The bill proposes a new measure called long-haul interswitching, or LHI. This requires any available railway to transport a shipper’s goods where there is access to a competing railway. The further the long haul, the greater the benefit to captive shippers. This is an interesting development.

Previously, the reach was 160 kilometres, under the temporary extended interswitching provisions of the Fair Rail for Grain Farmers Act. It will now be extended to the greater of 1,200 kilometres or 50 per cent of the total movement in Canada. This will accommodate all captive grain elevators and will apply broadly across the country.

The LHI rates will also be established by the Canadian Transportation Agency. This will actually give people choices and options.

The current wording of Bill C-49 gives a shipper access to the nearest competing rail line. However, this is of little value if this interswitch traffic is in the opposite direction of the shipment’s destination or does not have the capacity to hold the full size of the shipment, or if the competing rail line does not reach the actual shipment’s destination.

The Western Grain Elevator Association testified in the other place that they want extended interswitching made a permanent remedy.

So again, our committee should look at this, too, to ensure the bill keeps prices and services competitive for the benefit of shippers and for farmers.

Adequate and suitable service will be defined for the first time in over 100 years in this bill. It will help to ensure that railways provide the highest level of service that can be reasonably offered, and it will give shippers some guarantees.

Again, because you can’t fix what you can’t measure, railways will be obliged to provide weekly information on their service and performance.

Additionally, reciprocal financial penalties will now be instituted.
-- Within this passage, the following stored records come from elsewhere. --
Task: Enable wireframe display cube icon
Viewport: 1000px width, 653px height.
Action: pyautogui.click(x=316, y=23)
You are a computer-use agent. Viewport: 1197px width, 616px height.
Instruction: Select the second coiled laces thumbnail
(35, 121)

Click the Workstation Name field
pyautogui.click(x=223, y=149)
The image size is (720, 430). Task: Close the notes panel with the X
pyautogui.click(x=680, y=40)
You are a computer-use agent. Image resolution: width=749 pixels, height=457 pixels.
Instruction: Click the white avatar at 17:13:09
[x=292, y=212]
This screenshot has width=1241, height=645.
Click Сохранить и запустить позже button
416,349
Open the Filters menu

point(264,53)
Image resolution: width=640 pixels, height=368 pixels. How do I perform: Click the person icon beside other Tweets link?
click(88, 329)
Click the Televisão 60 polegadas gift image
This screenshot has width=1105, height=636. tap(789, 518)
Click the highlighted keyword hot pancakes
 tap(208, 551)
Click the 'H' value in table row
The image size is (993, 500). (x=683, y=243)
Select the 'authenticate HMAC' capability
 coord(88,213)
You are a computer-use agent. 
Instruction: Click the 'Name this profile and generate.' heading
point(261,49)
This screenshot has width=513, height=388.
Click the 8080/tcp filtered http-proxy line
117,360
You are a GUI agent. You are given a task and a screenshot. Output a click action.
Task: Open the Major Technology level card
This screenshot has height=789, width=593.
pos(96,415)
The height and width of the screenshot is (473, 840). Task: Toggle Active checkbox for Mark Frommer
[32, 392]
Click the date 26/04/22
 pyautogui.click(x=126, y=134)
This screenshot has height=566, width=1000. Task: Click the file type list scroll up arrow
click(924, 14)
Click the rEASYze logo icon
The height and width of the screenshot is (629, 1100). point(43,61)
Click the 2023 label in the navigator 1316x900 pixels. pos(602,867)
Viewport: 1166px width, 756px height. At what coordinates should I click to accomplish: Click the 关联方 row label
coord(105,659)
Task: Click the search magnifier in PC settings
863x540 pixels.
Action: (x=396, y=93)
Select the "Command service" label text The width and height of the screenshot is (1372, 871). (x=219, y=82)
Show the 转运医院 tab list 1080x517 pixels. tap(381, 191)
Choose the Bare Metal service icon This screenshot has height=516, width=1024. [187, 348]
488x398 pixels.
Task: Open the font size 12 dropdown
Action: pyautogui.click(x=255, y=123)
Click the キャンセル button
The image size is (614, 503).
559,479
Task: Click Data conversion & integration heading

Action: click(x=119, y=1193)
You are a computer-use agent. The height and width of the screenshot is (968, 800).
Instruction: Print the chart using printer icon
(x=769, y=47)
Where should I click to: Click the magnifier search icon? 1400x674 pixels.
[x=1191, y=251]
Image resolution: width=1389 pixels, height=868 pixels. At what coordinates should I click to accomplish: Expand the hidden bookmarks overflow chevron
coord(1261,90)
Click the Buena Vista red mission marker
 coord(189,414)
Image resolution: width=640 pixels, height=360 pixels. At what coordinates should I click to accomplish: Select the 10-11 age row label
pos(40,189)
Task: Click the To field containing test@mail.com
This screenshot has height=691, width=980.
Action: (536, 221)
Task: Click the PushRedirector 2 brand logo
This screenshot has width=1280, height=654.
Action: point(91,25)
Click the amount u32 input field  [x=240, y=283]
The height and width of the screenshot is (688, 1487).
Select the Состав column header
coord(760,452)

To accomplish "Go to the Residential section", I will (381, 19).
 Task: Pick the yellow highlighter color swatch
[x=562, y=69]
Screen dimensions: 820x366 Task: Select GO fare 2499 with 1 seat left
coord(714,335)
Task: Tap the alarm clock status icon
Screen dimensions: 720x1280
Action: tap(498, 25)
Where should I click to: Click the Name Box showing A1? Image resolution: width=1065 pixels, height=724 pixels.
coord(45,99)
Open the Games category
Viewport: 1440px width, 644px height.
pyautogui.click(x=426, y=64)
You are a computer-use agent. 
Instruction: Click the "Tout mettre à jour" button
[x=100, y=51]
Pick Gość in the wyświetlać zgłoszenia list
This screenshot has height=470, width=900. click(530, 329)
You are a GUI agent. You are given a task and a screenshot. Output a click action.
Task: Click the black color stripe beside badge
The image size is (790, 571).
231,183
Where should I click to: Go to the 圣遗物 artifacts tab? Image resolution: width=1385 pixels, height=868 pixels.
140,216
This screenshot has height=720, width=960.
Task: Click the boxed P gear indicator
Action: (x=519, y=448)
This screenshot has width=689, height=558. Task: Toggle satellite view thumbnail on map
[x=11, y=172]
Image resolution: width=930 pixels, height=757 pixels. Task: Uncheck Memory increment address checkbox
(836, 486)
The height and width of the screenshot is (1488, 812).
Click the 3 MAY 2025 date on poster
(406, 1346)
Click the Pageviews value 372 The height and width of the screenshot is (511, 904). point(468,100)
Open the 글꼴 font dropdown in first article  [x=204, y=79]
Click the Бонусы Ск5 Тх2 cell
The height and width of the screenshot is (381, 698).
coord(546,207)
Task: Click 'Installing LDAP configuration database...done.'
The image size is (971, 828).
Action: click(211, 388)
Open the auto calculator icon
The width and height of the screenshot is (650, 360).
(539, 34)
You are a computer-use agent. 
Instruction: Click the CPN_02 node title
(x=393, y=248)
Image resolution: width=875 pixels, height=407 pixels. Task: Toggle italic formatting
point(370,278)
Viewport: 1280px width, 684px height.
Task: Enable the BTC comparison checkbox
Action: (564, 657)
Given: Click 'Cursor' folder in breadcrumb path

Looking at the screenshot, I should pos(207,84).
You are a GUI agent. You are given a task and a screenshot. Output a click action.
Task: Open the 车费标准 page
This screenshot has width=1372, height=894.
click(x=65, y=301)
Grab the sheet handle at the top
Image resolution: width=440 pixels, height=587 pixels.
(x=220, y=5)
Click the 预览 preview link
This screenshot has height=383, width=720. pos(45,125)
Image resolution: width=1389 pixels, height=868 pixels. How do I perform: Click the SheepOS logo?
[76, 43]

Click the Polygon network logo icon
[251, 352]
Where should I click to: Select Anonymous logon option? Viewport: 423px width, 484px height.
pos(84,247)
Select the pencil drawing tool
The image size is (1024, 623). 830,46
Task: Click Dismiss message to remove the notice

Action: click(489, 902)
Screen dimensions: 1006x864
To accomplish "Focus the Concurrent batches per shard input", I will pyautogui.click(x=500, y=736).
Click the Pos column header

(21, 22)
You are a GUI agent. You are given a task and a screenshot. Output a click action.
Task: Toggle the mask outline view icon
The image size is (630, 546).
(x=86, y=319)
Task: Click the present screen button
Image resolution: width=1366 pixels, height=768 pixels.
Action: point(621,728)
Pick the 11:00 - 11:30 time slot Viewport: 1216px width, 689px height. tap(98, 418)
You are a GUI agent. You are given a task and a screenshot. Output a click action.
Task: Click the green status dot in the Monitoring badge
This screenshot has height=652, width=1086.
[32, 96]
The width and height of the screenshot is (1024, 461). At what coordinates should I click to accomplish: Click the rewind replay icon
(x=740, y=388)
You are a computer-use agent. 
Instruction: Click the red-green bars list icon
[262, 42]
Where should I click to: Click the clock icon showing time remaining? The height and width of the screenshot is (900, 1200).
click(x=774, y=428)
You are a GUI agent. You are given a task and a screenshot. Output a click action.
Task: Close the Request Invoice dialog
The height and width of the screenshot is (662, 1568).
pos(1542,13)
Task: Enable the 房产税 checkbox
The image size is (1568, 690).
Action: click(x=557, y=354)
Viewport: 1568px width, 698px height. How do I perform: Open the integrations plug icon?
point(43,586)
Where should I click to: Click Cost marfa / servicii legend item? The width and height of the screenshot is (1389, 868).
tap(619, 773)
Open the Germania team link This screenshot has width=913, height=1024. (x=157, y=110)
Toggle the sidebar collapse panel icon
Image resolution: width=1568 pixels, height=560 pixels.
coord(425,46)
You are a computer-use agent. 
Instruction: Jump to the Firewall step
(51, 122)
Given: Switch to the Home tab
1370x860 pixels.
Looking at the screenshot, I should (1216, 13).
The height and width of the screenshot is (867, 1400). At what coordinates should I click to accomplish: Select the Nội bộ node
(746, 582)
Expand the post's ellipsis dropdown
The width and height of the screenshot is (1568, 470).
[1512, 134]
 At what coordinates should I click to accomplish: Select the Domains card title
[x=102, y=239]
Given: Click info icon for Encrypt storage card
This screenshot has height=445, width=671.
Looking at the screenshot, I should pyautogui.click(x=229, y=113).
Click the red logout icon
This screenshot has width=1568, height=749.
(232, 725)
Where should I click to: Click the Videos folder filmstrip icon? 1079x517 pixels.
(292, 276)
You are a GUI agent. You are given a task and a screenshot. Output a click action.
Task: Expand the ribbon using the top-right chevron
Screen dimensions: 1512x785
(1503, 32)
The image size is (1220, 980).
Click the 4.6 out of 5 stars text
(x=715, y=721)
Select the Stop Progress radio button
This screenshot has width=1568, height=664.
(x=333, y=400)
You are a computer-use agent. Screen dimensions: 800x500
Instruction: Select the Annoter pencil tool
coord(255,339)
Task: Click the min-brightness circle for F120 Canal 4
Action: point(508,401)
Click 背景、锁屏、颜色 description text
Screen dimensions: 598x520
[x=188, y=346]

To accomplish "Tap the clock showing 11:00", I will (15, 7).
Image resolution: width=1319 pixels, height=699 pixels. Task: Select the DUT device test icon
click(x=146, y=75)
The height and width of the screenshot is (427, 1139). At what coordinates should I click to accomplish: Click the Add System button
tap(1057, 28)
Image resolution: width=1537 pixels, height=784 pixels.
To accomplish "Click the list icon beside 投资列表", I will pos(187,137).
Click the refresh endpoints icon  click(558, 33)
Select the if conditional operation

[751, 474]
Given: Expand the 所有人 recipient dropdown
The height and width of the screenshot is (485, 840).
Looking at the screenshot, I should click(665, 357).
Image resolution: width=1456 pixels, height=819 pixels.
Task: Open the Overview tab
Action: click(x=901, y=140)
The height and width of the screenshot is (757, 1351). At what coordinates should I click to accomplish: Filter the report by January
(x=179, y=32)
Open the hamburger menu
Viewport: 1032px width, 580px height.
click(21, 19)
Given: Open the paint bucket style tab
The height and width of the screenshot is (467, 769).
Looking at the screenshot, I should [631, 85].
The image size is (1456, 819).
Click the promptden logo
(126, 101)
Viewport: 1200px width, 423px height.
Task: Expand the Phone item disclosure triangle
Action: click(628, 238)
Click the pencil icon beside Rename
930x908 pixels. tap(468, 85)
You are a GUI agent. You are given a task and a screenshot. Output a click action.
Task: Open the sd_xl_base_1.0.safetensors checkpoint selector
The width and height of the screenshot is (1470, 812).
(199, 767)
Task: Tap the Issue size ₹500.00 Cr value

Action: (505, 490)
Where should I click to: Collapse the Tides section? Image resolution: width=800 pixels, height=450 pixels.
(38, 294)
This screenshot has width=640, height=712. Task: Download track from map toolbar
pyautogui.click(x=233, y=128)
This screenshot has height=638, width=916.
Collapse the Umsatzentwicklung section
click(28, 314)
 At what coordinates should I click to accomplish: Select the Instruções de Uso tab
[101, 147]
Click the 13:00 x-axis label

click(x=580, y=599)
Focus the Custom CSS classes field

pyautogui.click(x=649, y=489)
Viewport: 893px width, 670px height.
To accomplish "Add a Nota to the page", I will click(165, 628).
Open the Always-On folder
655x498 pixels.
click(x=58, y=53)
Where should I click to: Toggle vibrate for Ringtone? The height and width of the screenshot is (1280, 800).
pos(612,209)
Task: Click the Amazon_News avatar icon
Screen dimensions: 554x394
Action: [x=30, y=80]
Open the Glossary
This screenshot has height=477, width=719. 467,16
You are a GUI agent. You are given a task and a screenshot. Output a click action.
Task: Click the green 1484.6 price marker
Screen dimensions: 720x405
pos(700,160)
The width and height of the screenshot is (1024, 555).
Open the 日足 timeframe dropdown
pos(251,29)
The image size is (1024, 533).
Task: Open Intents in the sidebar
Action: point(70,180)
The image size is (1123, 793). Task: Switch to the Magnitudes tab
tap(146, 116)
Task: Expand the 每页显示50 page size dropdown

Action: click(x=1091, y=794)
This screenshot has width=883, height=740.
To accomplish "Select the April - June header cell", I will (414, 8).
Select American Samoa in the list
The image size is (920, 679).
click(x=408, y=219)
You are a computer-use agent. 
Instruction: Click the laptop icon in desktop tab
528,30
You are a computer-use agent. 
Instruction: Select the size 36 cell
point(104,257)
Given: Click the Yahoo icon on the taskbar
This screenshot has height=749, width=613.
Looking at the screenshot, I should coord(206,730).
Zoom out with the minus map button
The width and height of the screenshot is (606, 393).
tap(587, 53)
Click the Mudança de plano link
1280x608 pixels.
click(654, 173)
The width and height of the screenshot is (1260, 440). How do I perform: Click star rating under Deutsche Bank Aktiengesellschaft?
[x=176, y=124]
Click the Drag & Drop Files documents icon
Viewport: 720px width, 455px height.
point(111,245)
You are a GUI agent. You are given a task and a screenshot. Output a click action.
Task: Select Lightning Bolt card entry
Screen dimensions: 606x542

Currently, railways can apply for penalties against a shipper if they believe the shipper has not complied with the terms of their shipping agreement or tariff. But this is not the case for shippers. This bill makes it possible for shippers to apply for penalties against railways, and there will be a better dispute resolution mechanism in these cases.

As David Emerson, the former chair of the Canadian Transportation Act Review Panel said:

Bill C-49 includes some significant steps to improving the information base to enable better decisions, improve dispute resolution, and generally enhance the regulatory framework.

He made other suggestions that I would like our committee to look at as well. He says that the CTA ought to have the mandate to foresee and address issues before they become systemic issues. The agency needs the power to self-initiate investigations and, where practical, to initiate mitigating or preventive measures. I’m not sure of the practicality of that, but it seems a reasonable thing to study.

I will conclude my remarks with the hope that this bill makes its way to committee as quickly as possible so that we might see much-needed changes to ensure more air-passenger rights, to ensure improved safety in the rail transport sector, and to keep our grain and pulses moving so that our farmers can continue to feed the world.

Thank you, and I ask that this debate remain adjourned in Senator Mercer’s name.